Written problem A >> In the wellbore system passage, what is formed between the walls of sets of adjacent tubular components?
Written problem B >>
Decide whether each statement agrees with the wellbore system passage. Answer yes or no for each, and quote the deciding words.
(i) Completion equipment 56 sits in secondary wellbore 12a.
(ii) Communication cable 100 passes through packer 98.
(iii) Casing strings 60 may be cemented in wellbore 12.
Written problem C >> Continue the wellbore system passage from its last sentence.

Extract provided >>
/---

Wellbore drilling and production system 10 may generally be characterized as having a pipe system 58. For purposes of this disclosure, pipe system 58 may include casing, risers, tubing, drill strings, completion or production strings, subs, heads or any other pipes, tubes or equipment that attaches to the foregoing, such as tubing string 30 and riser 46, as well as the primary and secondary wellbores in which the pipes, casing and strings may be deployed. In this regard, pipe system 58 may include one or more casing strings 60 that may be cemented in wellbore 12, such as the surface, intermediate and production casing strings 60 shown in FIG. 1. An annulus 62 is formed between the walls of sets of adjacent tubular components, such as concentric casing strings 60 or the exterior of tubing string 30 and the inside wall of wellbore 12 or casing string 60, as the case may be.

As shown in FIGS. 1 and 2, subsurface equipment 56 is illustrated as completion equipment and tubing string 30 in fluid communication with the completion equipment 56 is illustrated as production tubing 30. Completion equipment 56 is disposed in secondary wellbore 12a and includes a lower completion assembly 82 having various tools such as an orientation and alignment subassembly 84, a packer 86, a sand control screen assembly 88, a packer 90, a sand control screen assembly 92, a packer 94, a sand control screen assembly 96 and a packer 98.

Extending uphole and downhole from lower completion assembly 82 is one or more communication cables 100, such as a sensor or electric cable, that passes through packers 86, 90 and 94 and is operably associated with one or more electrical devices 102 associated with lower completion assembly 82, such as sensors positioned adjacent sand control screen assemblies 88, 92, 96 or at the sand face of formation 14, or downhole controllers or actuators used to operate downhole tools or fluid flow control devices. Cable 100 may operate as communication media, to transmit power, or data and the like between lower completion assembly 82 and an upper completion assembly 104.

\---

Dataset rows >>
/---

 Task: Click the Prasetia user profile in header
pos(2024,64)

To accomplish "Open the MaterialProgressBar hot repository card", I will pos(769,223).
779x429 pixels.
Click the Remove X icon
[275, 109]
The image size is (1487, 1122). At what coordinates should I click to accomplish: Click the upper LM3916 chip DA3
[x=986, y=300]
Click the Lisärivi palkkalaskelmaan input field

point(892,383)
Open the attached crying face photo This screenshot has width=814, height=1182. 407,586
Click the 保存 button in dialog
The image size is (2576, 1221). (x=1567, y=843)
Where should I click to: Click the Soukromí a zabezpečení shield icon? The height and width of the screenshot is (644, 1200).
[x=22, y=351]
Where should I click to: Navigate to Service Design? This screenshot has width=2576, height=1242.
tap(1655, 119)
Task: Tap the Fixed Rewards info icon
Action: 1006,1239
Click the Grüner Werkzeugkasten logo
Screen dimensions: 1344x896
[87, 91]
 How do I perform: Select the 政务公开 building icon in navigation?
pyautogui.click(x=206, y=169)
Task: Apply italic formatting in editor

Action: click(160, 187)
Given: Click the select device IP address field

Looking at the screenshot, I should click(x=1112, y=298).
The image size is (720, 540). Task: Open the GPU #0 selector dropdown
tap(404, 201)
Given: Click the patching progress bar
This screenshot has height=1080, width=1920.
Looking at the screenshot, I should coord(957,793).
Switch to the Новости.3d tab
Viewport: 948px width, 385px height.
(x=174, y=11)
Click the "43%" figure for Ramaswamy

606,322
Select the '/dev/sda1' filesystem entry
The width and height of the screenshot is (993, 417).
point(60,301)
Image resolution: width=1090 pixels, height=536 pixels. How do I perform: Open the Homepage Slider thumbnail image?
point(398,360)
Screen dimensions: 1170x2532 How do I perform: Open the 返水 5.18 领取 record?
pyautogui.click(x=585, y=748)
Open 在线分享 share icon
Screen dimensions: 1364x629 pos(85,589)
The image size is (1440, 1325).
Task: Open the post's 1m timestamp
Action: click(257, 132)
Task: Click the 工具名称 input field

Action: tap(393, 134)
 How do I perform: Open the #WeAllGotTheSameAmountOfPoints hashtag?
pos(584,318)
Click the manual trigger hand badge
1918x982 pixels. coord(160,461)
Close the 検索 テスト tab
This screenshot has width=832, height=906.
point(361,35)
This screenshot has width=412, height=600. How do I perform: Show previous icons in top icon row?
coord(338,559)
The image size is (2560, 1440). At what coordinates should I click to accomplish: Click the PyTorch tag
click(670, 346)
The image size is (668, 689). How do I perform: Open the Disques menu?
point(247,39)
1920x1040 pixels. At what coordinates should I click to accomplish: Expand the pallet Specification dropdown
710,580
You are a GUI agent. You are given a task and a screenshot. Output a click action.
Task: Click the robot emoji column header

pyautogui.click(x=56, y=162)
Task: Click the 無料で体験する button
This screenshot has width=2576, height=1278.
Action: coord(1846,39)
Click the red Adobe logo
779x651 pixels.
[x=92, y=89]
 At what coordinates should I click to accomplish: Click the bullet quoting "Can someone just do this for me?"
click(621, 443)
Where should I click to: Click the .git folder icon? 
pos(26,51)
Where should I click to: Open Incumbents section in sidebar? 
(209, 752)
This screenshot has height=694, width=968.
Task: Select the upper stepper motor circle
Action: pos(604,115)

\---

Task answer A >> An annulus (annulus 62) is formed between them.

Task answer B >>
(i) Yes: "Completion equipment 56 is disposed in secondary wellbore 12a"
(ii) No: "passes through packers 86, 90 and 94"
(iii) Yes: "one or more casing strings 60 that may be cemented in wellbore 12"

Task answer C >>
In this regard, disposed in secondary wellbore 12a, the upper completion assembly 104 is coupled at the lower end of tubing string 30. The upper completion assembly 104 includes various tools such as a packer 106, an expansion joint 108, a packer 110, a fluid flow control module 112 and an anchor assembly 114.

Extending uphole from upper completion assembly 104 are one or more communication cables 116, such as a sensor cable or an electric cable, which passes through packers 106, 110 and extends to the surface 16. Cable(s) 116 may operate as communication media, to transmit power, or data and the like between a surface controller (not pictured) and the upper and lower completion assemblies 104, 82.

Fluids, cuttings and other debris returning to surface 16 from wellbore 12 may be directed by a flow line 118 back to storage tanks, fluid source 52 and/or processing systems 120, such as shakers, centrifuges and the like.

In each of FIGS. 1 and 2, a lateral orientation device 130, or more generally, a sleeve, is shown deployed in primary wellbore 12 along tubing string 30 in the vicinity of a secondary wellbore 12b that has been drilled utilizing the lateral orientation device 130. In these embodiments, it will be appreciated that secondary wellbore 12b has been drilled after subsurface equipment 56 has been installed in secondary wellbore 12a. Although primary wellbore 12 need not be cased for the purposes of the disclosure, in some embodiments, primary wellbore 12, as shown in the figures, may be at least partially cased at the junction with secondary wellbore 12b. While generally illustrated as vertical, primary wellbore 12, as well as any of the other wellbores 12a, 12b . . . 12n described, may have any orientation.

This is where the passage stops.